Morning Sex Can Help Your Guy Be Better In Bed, Science Says
Morning sex is a better way to start the day than coffee. It's one of the most natural ways to wake up.
Oh, and here's another reason to love morning sex: According to a new study, exposure to bright lights may actually help men get better in bed.
Researchers at the University of Siena took 38 men with low libidos and gave half of them doses of bright light every morning for two weeks. The men spent those mornings in a room with a light box, a panel from which bright light comes out. The other half of the men were put in a room where the light box didn't emit a light as powerful.
The results showed that the men who were in the room with the brightest light reported self-rated "sexual satisfaction" scores of around 6.3 out of 10. (In this study, "sexual satisfaction" means sex drive.) This was a big leap from their reported sexual satisfaction score prior to being exposed to the light.
The other group of men who were exposed to the dimmer light only showed scores of 2.7. This score is not significantly different from their scores prior to the exposure.
Professor Faglioni – lead researcher of the team that carried out the study – said that there are a ton of reasons for why bright light is great for sexual satisfaction.

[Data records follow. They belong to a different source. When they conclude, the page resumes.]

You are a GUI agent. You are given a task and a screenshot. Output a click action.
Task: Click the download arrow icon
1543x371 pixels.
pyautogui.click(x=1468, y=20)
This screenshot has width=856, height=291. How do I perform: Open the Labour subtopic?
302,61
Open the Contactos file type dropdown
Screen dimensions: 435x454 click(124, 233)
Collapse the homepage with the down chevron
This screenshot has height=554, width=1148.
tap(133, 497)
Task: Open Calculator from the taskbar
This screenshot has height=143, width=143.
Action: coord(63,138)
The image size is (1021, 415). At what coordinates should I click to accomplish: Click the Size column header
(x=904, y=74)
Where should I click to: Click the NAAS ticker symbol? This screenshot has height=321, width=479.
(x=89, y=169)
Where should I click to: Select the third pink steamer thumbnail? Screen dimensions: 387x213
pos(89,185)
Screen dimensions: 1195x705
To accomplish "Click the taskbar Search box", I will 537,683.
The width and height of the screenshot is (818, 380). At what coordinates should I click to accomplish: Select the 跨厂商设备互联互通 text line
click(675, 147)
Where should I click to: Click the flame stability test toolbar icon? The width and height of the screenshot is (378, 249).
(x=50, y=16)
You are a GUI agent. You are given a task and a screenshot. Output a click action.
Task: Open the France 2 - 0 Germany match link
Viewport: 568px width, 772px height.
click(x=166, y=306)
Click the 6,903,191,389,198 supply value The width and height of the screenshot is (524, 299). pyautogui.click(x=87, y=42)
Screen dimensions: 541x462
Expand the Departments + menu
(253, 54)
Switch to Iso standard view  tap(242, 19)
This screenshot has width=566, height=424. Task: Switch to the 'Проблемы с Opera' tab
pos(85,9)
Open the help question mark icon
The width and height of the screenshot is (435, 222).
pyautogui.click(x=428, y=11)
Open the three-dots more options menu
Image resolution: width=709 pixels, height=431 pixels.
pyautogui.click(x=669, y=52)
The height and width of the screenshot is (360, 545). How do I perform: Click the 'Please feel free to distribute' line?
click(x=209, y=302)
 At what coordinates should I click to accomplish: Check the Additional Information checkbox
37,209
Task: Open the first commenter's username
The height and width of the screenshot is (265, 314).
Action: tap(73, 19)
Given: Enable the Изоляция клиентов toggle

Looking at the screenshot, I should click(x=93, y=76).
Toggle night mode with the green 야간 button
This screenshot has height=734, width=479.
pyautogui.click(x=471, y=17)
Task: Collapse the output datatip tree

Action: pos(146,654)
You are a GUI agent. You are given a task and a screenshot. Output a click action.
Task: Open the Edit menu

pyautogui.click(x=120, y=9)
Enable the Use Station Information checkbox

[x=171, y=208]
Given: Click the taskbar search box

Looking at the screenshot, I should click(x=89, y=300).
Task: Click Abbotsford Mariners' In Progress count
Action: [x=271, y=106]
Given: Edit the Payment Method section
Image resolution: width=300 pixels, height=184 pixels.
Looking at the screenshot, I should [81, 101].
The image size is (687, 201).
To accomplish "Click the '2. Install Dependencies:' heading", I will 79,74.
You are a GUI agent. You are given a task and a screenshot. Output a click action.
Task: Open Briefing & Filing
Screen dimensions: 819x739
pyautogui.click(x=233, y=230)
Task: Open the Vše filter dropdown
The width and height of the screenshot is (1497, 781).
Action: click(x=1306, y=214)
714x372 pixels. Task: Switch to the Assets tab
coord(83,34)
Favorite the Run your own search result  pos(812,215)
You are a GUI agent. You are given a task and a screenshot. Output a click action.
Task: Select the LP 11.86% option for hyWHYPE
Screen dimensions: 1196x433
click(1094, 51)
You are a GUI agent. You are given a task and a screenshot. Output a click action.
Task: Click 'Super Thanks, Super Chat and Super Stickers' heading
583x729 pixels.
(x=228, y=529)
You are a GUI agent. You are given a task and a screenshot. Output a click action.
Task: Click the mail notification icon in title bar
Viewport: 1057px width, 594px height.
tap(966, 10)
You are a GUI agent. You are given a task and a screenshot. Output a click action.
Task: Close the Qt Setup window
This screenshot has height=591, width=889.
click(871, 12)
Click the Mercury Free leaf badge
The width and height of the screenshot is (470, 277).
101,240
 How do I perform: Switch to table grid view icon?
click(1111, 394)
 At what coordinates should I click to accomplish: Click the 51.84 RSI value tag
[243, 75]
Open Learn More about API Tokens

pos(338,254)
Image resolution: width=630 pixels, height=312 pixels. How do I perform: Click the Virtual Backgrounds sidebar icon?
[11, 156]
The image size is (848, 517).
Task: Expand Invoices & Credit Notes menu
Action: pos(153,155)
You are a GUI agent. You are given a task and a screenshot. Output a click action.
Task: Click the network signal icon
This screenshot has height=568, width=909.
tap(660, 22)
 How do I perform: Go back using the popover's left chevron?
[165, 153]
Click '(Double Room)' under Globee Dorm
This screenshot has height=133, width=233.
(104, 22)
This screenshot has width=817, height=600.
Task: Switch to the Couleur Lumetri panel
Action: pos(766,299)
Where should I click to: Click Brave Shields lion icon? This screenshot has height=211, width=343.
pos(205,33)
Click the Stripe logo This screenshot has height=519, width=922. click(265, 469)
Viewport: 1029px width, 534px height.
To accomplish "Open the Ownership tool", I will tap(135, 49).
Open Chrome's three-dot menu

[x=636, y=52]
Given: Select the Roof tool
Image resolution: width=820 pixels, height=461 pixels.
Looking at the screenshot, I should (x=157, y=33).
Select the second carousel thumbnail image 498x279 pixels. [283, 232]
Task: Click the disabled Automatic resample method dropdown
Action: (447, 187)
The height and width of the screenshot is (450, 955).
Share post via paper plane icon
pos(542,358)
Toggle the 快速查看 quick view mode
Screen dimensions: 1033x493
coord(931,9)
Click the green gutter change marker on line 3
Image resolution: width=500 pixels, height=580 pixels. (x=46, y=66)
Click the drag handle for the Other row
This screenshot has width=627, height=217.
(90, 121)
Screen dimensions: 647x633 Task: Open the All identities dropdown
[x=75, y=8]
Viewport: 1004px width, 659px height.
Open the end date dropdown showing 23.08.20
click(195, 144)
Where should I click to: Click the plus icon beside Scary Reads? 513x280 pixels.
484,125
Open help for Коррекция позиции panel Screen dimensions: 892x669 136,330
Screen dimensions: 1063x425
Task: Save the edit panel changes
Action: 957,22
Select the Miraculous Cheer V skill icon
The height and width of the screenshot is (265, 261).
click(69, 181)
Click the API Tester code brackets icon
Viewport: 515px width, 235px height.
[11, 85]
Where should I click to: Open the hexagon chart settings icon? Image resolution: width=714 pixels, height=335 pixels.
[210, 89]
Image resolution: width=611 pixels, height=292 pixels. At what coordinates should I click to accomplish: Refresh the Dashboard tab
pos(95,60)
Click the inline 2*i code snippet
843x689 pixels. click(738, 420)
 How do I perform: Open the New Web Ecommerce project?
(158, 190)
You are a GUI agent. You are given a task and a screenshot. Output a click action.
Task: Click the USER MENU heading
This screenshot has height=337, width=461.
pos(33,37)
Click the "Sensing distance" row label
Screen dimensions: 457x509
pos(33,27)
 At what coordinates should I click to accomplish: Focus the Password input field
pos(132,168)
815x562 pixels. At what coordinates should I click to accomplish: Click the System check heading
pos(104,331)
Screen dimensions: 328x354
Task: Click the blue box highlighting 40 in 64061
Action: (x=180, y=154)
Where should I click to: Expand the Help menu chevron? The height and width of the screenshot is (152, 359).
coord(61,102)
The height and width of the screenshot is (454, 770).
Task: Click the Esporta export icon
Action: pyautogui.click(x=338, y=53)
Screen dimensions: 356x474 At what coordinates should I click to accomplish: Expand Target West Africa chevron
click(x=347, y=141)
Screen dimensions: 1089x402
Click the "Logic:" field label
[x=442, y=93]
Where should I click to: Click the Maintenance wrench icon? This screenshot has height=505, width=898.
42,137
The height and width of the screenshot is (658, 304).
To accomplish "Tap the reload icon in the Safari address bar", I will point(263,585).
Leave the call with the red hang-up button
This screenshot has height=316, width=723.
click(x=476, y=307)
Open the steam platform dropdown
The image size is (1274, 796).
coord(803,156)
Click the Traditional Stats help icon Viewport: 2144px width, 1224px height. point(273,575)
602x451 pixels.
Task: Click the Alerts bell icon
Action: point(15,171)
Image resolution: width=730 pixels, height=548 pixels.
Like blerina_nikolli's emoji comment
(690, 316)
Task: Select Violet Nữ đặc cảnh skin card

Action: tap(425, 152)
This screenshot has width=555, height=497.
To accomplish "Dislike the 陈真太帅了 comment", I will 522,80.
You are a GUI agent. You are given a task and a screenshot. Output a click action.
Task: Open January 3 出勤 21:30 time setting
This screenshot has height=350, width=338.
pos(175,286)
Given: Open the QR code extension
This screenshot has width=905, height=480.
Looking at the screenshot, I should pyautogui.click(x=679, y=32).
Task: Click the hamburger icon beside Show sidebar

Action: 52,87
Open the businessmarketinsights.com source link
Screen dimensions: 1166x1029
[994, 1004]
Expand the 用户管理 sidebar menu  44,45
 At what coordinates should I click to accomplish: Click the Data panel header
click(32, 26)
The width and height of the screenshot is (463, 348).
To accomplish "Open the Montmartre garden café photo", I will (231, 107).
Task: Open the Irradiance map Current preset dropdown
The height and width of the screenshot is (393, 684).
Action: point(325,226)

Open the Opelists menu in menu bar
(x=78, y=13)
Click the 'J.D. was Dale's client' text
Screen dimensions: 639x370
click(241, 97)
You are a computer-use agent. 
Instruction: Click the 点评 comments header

One of those possible explanations could be that "light therapy inhibits the pineal gland in the center of the brain," which results in higher testosterone levels.
Light therapy results in higher testosterone levels.
High testosterone levels are important because not only do they make for a higher libido, but they also seem to lead to a shorter refractory period for men in the bedroom (you want that, because that means your man can get it up again relatively quickly after orgasming just once).
Professor Faglioni makes another interesting point about how bright light is connected to seasonal reproductive trends.
In the Northern hemisphere, the body's Testosterone production naturally declines from November through April, and then rises steadily through the spring and summer with a peak in October. You see the effect of this in reproductive rates, with the month of June showing the highest rate of conception. The use of the light box really mimics what nature does.
Basically, light therapy encourages testosterone production anytime you want — not just in the summer.
Unfortunately, light therapy is still in its trial phase. But Professor Faglioni says if light therapy is replicated in a larger study that confirms the results are long-lasting, there's a chance it could be used in lieu of other methods to help with low sex drive.
What does this mean? Figure out a way to ignore bae's less-than-desirable morning breath, or risk missing out on some hot AF sex.